TASK DIRECTIONS →
Render the lines below as a JSON list of strings, one string per line, with blank lines skipped. Leave the pictures out.

··· TASK INPUT ···

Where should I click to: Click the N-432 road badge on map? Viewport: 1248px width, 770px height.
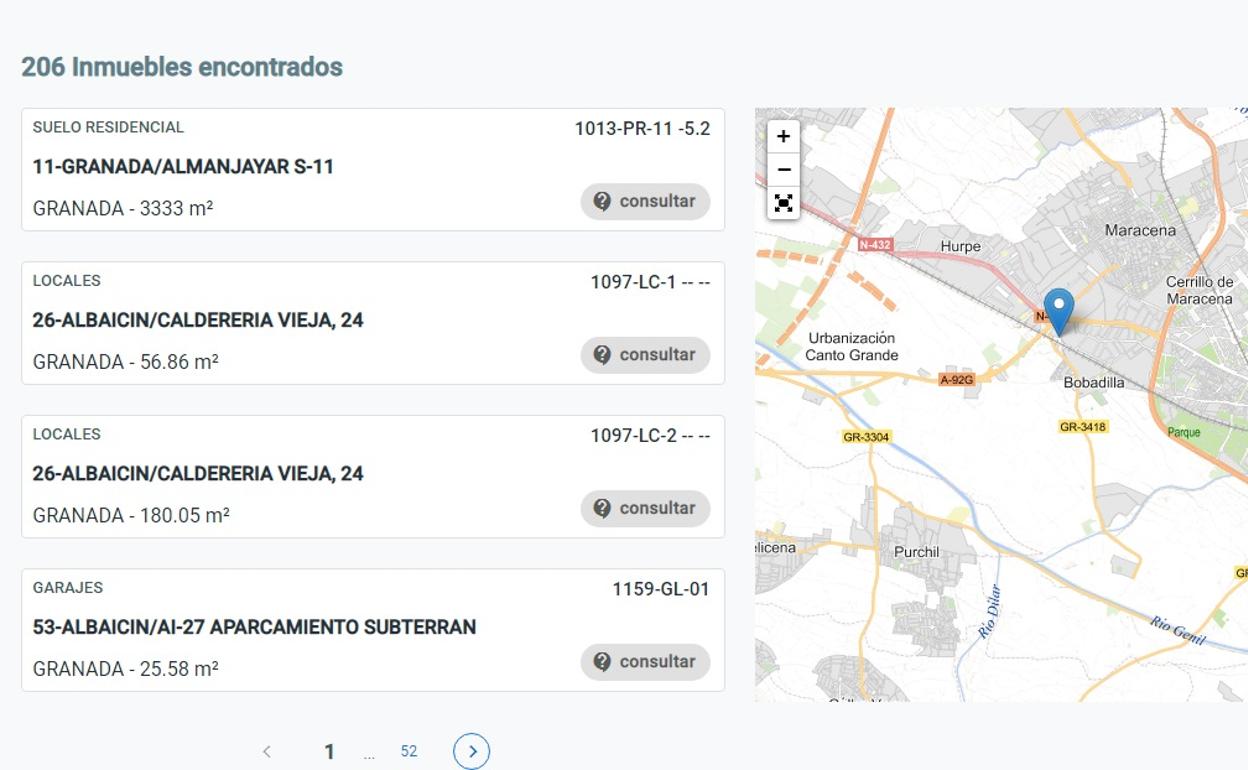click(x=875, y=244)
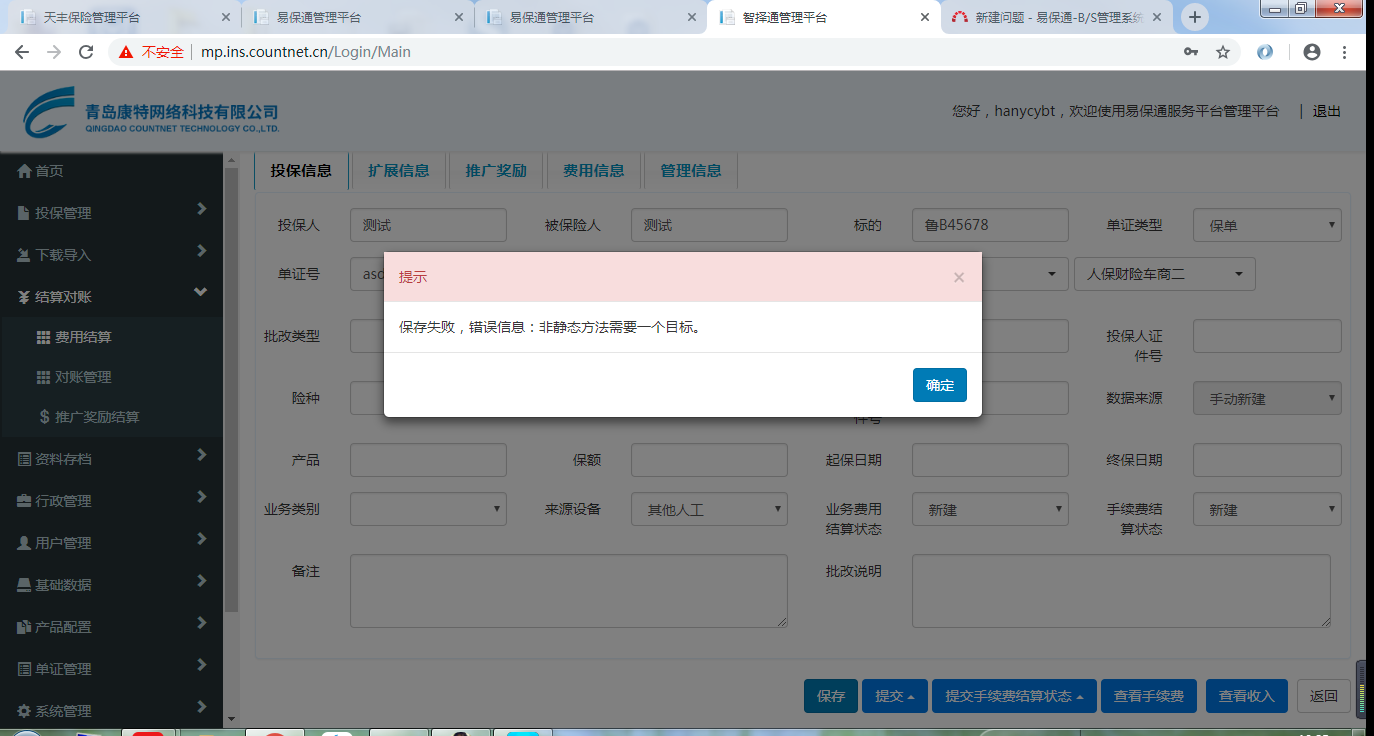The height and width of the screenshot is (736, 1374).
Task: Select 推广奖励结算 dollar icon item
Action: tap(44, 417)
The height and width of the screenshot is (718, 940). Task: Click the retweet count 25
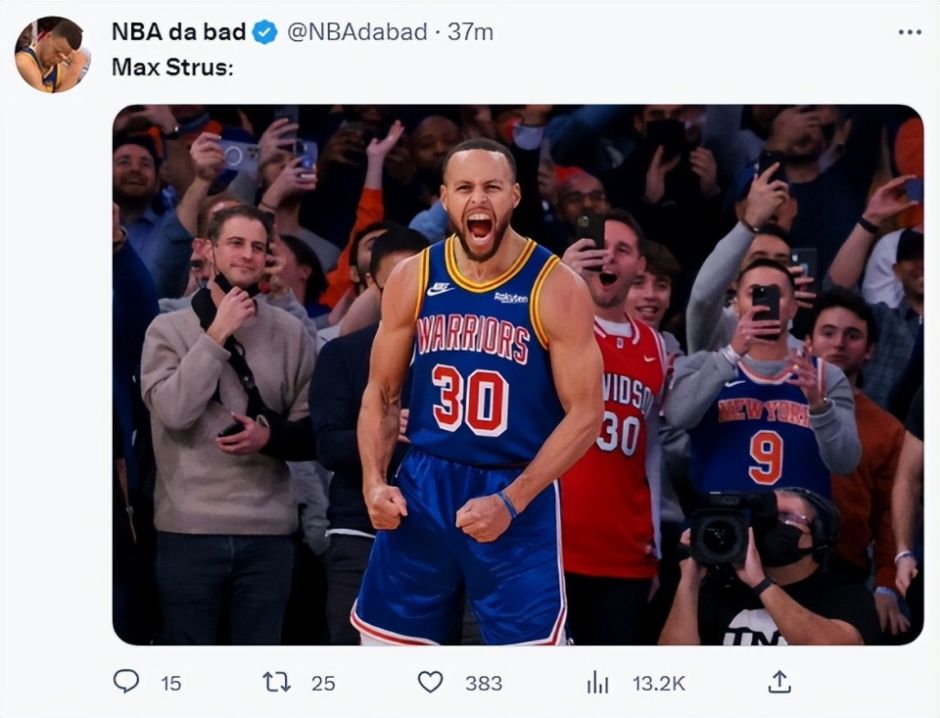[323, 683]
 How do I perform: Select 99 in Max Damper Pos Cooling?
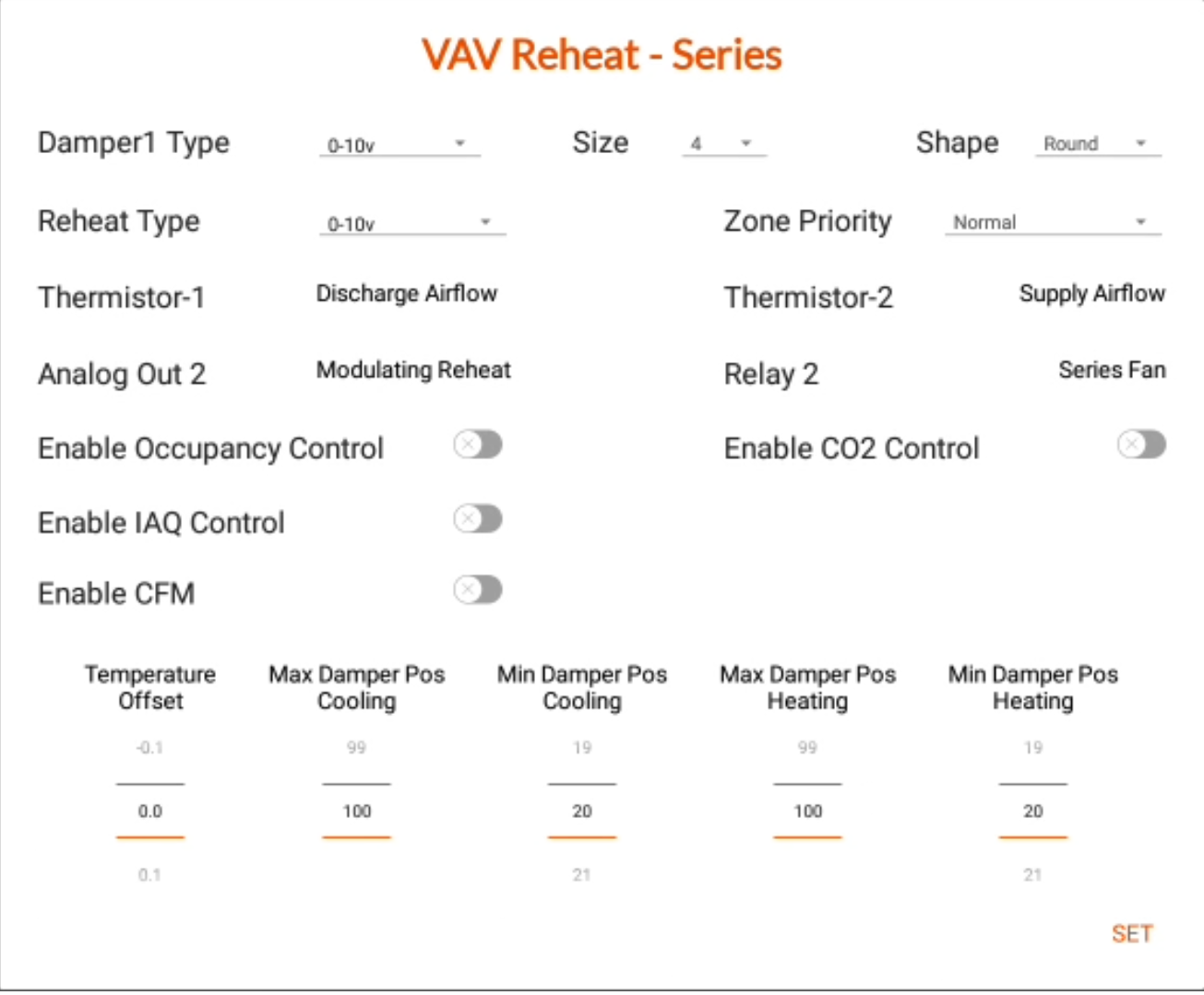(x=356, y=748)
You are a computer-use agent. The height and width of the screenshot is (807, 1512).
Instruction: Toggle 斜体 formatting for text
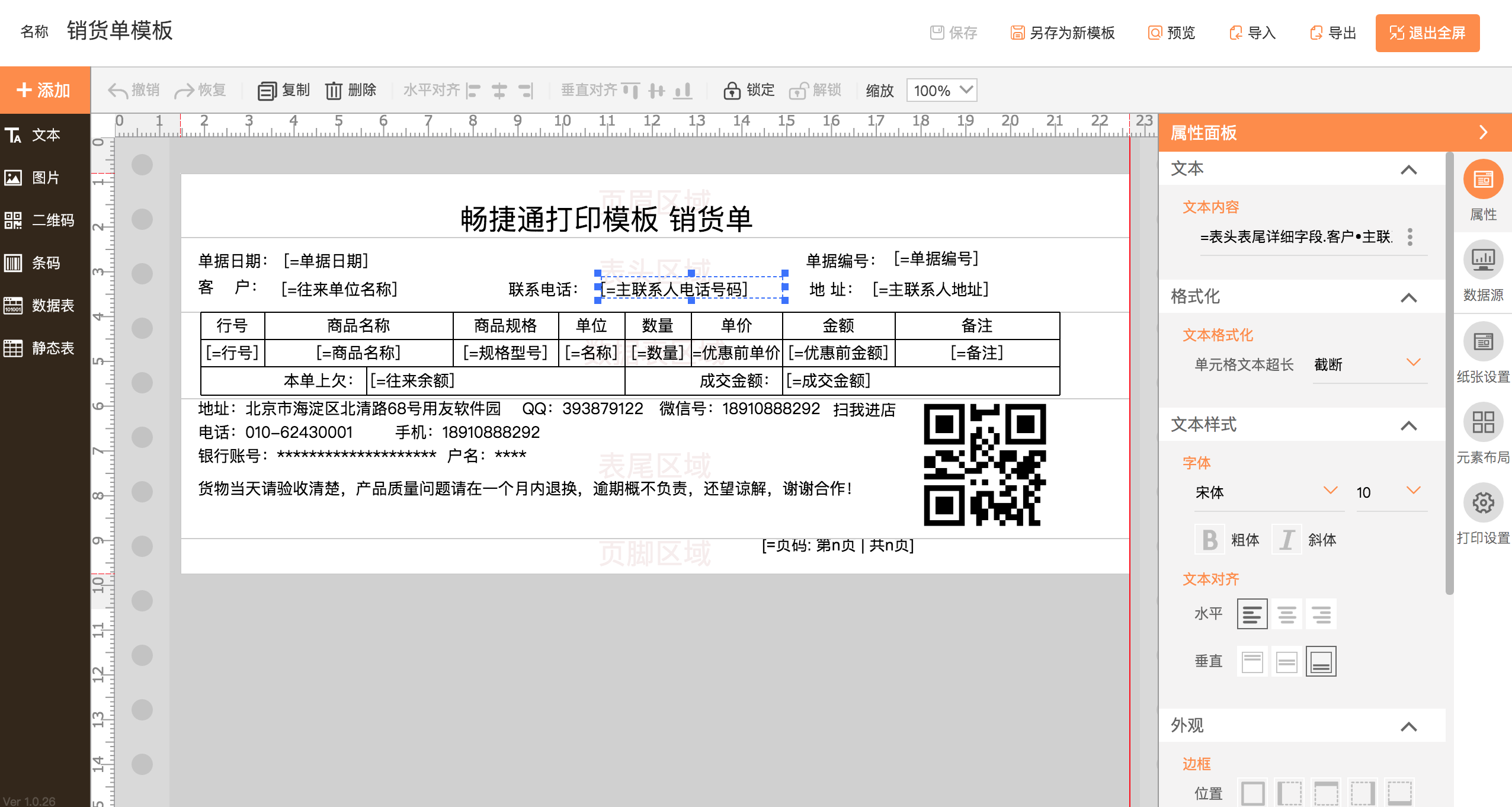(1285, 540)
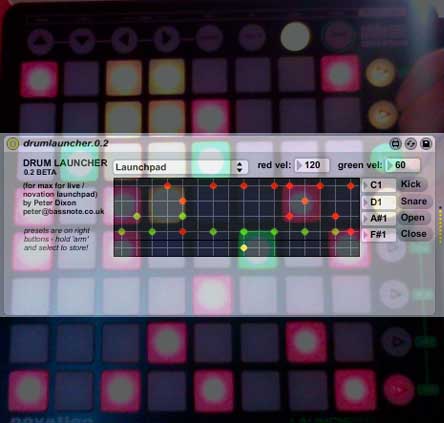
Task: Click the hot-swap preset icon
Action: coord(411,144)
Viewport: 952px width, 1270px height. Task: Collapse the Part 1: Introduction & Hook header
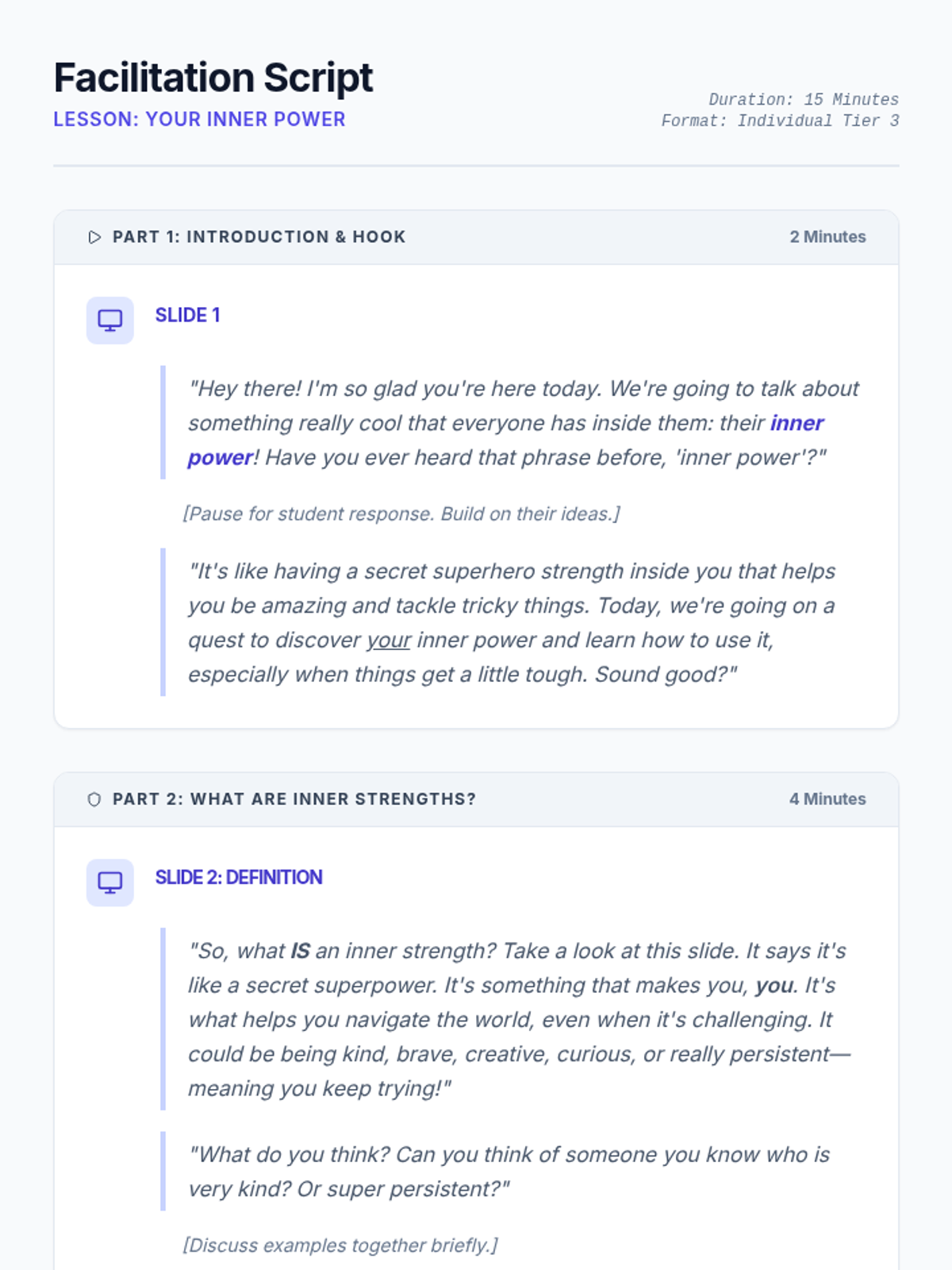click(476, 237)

···

SOLUTION →
[
  "Where should I click to: Click the N-432 road badge on map? Viewport: 1248px width, 770px height.",
  "click(x=875, y=244)",
  "The height and width of the screenshot is (736, 1374).",
  "Task: Select 推广奖励结算 dollar icon item",
  "Action: tap(44, 417)",
  "The height and width of the screenshot is (718, 940). Task: Click the retweet count 25",
  "[323, 683]",
  " How do I perform: Select 99 in Max Damper Pos Cooling?",
  "(x=356, y=748)",
  "You are a computer-use agent. The height and width of the screenshot is (807, 1512).",
  "Instruction: Toggle 斜体 formatting for text",
  "(1285, 540)",
  "Task: Click the hot-swap preset icon",
  "Action: coord(411,144)",
  "Viewport: 952px width, 1270px height. Task: Collapse the Part 1: Introduction & Hook header",
  "click(476, 237)"
]